◆ **Your instructions**
Reproduce verbatim the items beginning with the line containing "Open the 金华高级私人别墅" and continuing through the line containing "Screen dimensions: 1000x648 [x=29, y=19]", including both of those lines.

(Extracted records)
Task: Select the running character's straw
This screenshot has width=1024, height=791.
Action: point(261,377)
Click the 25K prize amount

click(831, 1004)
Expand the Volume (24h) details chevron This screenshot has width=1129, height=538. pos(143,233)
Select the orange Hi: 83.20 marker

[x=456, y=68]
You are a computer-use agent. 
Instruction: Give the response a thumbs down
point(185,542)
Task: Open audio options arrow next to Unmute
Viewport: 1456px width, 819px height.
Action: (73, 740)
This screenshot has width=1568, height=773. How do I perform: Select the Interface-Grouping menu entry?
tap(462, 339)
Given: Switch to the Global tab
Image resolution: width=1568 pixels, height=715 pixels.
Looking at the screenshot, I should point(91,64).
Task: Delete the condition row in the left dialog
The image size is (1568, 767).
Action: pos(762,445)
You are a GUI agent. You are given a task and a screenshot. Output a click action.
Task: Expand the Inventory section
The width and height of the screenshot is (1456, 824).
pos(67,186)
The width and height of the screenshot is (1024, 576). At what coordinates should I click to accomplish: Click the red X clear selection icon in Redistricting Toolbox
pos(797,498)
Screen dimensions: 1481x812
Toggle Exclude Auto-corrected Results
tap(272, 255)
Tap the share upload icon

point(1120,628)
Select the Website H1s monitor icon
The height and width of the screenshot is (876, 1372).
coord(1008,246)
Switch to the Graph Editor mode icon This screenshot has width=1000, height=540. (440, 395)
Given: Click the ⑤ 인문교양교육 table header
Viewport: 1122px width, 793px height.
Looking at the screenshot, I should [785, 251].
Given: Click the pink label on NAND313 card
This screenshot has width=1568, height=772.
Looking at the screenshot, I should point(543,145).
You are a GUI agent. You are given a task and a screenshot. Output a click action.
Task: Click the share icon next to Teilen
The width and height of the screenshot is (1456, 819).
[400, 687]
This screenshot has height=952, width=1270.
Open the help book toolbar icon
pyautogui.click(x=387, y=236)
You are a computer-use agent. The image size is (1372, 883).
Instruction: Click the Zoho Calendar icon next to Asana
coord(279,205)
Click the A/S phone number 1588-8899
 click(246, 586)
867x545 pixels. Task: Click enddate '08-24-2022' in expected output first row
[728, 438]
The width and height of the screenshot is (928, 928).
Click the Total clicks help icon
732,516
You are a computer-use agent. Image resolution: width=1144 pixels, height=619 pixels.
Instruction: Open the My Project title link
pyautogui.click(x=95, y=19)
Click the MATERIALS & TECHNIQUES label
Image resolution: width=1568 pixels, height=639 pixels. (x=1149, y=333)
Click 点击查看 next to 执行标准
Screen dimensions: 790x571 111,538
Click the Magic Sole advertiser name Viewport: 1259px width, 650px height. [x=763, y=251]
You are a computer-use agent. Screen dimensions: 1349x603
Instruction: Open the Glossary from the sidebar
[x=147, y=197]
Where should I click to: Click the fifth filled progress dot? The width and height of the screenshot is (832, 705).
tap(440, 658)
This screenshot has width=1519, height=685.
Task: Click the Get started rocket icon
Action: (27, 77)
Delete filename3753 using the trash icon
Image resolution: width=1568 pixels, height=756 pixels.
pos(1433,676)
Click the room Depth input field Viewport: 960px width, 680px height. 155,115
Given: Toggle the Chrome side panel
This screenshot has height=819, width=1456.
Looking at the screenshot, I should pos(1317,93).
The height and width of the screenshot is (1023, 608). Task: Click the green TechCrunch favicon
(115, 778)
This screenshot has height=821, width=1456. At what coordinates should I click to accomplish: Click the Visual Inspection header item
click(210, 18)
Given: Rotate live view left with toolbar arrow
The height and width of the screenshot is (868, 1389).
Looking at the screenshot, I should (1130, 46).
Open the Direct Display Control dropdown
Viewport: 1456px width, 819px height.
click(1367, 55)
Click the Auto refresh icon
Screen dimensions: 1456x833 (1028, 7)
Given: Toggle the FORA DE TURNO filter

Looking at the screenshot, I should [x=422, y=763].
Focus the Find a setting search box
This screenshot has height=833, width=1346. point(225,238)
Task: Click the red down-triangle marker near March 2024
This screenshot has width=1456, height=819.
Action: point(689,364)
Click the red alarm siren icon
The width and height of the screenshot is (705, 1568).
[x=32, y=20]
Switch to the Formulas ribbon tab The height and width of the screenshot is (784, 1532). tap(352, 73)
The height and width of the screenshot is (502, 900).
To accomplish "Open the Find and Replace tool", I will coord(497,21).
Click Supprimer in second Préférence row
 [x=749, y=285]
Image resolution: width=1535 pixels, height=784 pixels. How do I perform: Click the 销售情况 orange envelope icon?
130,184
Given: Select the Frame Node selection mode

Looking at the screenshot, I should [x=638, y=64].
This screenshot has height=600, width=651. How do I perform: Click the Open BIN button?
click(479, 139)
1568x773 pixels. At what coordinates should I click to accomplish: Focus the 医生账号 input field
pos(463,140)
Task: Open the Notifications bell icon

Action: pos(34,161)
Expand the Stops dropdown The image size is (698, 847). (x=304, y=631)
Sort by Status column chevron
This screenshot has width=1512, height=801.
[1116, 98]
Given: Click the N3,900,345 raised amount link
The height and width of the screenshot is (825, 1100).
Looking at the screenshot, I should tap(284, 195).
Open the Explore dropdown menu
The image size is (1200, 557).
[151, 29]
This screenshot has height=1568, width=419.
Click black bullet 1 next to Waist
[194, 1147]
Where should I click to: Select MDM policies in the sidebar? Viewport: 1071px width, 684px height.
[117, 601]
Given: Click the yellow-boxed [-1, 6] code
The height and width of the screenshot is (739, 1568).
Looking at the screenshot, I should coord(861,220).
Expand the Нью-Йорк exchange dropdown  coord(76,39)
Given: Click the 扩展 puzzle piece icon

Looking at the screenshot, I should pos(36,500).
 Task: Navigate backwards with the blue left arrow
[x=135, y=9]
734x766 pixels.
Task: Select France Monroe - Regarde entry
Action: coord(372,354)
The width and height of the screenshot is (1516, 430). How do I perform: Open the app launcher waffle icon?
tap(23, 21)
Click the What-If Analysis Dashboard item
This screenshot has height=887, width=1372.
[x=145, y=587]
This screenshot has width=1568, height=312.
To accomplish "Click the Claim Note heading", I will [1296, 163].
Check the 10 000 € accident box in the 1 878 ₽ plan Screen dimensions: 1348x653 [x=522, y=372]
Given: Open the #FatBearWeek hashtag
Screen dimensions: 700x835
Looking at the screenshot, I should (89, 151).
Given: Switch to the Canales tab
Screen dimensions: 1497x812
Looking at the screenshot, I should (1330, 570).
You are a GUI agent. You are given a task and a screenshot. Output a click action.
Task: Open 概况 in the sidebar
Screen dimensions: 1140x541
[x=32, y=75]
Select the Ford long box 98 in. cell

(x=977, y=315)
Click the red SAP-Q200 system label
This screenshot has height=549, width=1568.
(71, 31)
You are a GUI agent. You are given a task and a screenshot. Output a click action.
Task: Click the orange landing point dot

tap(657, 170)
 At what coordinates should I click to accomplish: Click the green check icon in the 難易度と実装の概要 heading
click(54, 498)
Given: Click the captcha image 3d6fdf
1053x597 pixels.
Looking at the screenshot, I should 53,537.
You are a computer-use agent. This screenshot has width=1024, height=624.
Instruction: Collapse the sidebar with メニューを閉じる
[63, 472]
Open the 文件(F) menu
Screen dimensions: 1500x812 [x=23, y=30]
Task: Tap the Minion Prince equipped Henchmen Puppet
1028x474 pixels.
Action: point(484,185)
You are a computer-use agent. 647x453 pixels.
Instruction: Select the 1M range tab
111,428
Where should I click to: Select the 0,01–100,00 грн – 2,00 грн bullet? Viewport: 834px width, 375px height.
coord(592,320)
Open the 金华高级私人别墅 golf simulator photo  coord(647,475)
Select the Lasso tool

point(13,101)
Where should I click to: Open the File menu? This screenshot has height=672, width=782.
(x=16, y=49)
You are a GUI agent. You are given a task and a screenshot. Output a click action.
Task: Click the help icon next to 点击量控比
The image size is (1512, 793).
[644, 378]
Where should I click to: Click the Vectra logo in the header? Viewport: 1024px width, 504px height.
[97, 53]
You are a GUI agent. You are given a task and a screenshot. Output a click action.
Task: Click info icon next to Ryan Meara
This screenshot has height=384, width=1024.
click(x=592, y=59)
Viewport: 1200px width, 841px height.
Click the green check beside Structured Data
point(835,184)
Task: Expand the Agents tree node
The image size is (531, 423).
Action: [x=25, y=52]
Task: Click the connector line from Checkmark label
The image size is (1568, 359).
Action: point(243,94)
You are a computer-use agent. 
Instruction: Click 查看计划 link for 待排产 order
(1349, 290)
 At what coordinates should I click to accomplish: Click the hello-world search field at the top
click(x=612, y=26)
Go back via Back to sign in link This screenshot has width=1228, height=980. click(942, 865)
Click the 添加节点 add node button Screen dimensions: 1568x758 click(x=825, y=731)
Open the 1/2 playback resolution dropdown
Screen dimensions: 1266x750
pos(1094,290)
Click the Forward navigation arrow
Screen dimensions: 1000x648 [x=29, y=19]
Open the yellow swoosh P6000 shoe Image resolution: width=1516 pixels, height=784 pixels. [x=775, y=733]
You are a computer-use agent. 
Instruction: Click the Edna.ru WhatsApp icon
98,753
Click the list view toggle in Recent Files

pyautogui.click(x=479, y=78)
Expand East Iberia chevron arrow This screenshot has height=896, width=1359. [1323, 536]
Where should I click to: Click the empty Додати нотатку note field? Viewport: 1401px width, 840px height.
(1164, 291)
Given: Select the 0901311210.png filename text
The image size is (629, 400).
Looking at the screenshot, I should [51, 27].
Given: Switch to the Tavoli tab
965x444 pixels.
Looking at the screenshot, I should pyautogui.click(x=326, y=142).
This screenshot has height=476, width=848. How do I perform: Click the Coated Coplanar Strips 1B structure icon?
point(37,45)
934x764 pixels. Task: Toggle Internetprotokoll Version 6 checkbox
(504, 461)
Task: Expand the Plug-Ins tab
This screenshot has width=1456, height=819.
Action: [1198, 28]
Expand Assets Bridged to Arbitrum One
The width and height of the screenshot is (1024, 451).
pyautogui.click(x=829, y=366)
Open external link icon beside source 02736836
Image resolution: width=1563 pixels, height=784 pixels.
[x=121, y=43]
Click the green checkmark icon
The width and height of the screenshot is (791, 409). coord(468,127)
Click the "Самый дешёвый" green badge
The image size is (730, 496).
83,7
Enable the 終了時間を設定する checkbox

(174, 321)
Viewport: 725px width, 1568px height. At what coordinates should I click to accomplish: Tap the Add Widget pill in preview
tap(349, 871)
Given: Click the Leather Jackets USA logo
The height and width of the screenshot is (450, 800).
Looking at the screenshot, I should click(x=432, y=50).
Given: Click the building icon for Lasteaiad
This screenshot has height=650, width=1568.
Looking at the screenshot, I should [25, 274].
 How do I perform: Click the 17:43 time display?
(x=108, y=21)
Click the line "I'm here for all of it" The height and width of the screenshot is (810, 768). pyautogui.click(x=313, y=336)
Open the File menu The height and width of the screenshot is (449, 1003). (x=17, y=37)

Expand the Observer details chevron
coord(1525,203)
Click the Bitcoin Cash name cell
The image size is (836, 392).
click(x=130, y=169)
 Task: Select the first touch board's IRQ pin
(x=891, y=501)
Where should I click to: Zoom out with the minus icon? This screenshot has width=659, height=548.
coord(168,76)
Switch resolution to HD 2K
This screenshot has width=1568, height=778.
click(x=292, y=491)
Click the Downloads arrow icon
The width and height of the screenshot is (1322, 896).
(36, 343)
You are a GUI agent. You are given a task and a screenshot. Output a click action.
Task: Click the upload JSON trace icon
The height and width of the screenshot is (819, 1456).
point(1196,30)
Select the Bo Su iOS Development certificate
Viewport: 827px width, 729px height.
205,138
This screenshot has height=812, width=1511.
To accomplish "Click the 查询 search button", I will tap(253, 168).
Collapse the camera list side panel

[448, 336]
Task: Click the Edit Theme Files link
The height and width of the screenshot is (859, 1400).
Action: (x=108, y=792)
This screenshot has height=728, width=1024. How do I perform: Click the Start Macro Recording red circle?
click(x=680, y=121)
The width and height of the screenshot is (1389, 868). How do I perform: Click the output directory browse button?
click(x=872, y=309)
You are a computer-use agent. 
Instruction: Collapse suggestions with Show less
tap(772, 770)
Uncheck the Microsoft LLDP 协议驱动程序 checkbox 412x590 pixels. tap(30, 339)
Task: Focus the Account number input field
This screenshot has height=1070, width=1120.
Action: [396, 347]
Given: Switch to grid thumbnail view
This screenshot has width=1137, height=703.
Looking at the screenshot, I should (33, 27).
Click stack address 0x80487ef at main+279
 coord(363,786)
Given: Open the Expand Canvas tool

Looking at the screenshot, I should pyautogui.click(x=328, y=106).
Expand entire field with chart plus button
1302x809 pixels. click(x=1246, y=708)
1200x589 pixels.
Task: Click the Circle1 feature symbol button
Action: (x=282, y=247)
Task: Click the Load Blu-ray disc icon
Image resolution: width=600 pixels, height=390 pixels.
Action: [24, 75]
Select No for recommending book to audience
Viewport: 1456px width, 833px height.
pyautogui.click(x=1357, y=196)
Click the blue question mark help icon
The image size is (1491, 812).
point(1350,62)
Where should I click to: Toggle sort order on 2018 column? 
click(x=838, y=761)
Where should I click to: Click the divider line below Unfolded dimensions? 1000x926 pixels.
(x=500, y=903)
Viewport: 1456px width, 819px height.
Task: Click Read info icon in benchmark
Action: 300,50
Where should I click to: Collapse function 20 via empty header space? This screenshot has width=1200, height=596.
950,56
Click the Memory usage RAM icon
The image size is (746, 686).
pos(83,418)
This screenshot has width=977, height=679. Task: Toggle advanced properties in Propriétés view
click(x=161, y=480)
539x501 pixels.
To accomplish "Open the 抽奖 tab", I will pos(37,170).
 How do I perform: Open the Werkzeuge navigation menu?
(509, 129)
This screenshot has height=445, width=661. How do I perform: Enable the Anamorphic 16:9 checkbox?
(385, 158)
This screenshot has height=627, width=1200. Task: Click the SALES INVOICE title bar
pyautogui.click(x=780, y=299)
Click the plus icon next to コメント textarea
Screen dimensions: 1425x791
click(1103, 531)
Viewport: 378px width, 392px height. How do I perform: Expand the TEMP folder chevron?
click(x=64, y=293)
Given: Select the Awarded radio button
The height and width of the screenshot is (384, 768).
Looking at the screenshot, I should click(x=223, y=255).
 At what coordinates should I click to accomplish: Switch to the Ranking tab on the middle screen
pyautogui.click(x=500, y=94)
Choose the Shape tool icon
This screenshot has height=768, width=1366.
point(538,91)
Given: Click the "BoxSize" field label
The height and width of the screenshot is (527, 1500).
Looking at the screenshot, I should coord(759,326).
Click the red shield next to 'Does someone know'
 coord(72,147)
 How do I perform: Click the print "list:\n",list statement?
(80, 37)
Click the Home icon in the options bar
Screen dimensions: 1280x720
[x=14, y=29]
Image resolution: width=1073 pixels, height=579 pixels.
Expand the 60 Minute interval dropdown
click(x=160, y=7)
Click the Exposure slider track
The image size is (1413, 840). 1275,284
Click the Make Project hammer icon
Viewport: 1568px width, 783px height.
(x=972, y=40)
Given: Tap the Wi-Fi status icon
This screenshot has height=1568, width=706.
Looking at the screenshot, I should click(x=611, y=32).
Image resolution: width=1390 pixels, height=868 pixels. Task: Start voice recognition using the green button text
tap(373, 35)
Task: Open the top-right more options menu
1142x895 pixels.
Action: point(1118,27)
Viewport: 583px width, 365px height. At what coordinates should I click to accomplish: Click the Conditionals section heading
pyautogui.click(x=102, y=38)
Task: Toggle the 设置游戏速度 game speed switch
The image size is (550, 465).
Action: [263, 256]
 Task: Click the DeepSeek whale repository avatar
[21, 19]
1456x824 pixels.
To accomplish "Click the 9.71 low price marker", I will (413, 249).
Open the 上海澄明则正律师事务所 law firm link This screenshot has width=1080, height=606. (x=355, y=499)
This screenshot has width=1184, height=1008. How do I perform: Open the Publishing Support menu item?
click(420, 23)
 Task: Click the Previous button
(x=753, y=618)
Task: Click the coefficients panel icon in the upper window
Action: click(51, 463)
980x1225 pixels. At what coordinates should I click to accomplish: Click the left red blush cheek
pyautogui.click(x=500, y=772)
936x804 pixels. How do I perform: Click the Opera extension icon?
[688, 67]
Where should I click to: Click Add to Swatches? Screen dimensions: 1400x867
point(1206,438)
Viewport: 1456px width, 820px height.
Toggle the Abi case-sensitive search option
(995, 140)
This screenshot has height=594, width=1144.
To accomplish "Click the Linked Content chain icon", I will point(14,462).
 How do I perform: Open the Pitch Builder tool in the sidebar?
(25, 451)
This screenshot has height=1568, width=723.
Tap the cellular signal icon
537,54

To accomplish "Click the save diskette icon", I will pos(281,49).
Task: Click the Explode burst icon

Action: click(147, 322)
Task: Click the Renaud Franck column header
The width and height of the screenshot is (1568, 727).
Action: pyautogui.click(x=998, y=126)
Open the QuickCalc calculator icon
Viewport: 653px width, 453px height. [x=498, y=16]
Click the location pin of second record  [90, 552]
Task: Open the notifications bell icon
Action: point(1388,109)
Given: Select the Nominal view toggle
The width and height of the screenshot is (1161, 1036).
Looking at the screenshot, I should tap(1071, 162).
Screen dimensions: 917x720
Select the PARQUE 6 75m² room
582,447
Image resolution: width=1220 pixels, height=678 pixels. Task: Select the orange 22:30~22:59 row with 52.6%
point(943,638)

◆ **Task output**
Open the 金华高级私人别墅 golf simulator photo  coord(647,475)
Select the Lasso tool

point(13,101)
Where should I click to: Open the File menu? This screenshot has height=672, width=782.
(x=16, y=49)
You are a GUI agent. You are given a task and a screenshot. Output a click action.
Task: Click the help icon next to 点击量控比
The image size is (1512, 793).
[644, 378]
Where should I click to: Click the Vectra logo in the header? Viewport: 1024px width, 504px height.
[97, 53]
You are a GUI agent. You are given a task and a screenshot. Output a click action.
Task: Click info icon next to Ryan Meara
This screenshot has height=384, width=1024.
click(x=592, y=59)
Viewport: 1200px width, 841px height.
Click the green check beside Structured Data
point(835,184)
Task: Expand the Agents tree node
The image size is (531, 423).
Action: [x=25, y=52]
Task: Click the connector line from Checkmark label
The image size is (1568, 359).
Action: point(243,94)
You are a computer-use agent. 
Instruction: Click 查看计划 link for 待排产 order
(1349, 290)
 At what coordinates should I click to accomplish: Click the hello-world search field at the top
click(x=612, y=26)
Go back via Back to sign in link This screenshot has width=1228, height=980. click(942, 865)
Click the 添加节点 add node button Screen dimensions: 1568x758 click(x=825, y=731)
Open the 1/2 playback resolution dropdown
Screen dimensions: 1266x750
pos(1094,290)
Click the Forward navigation arrow
Screen dimensions: 1000x648 [x=29, y=19]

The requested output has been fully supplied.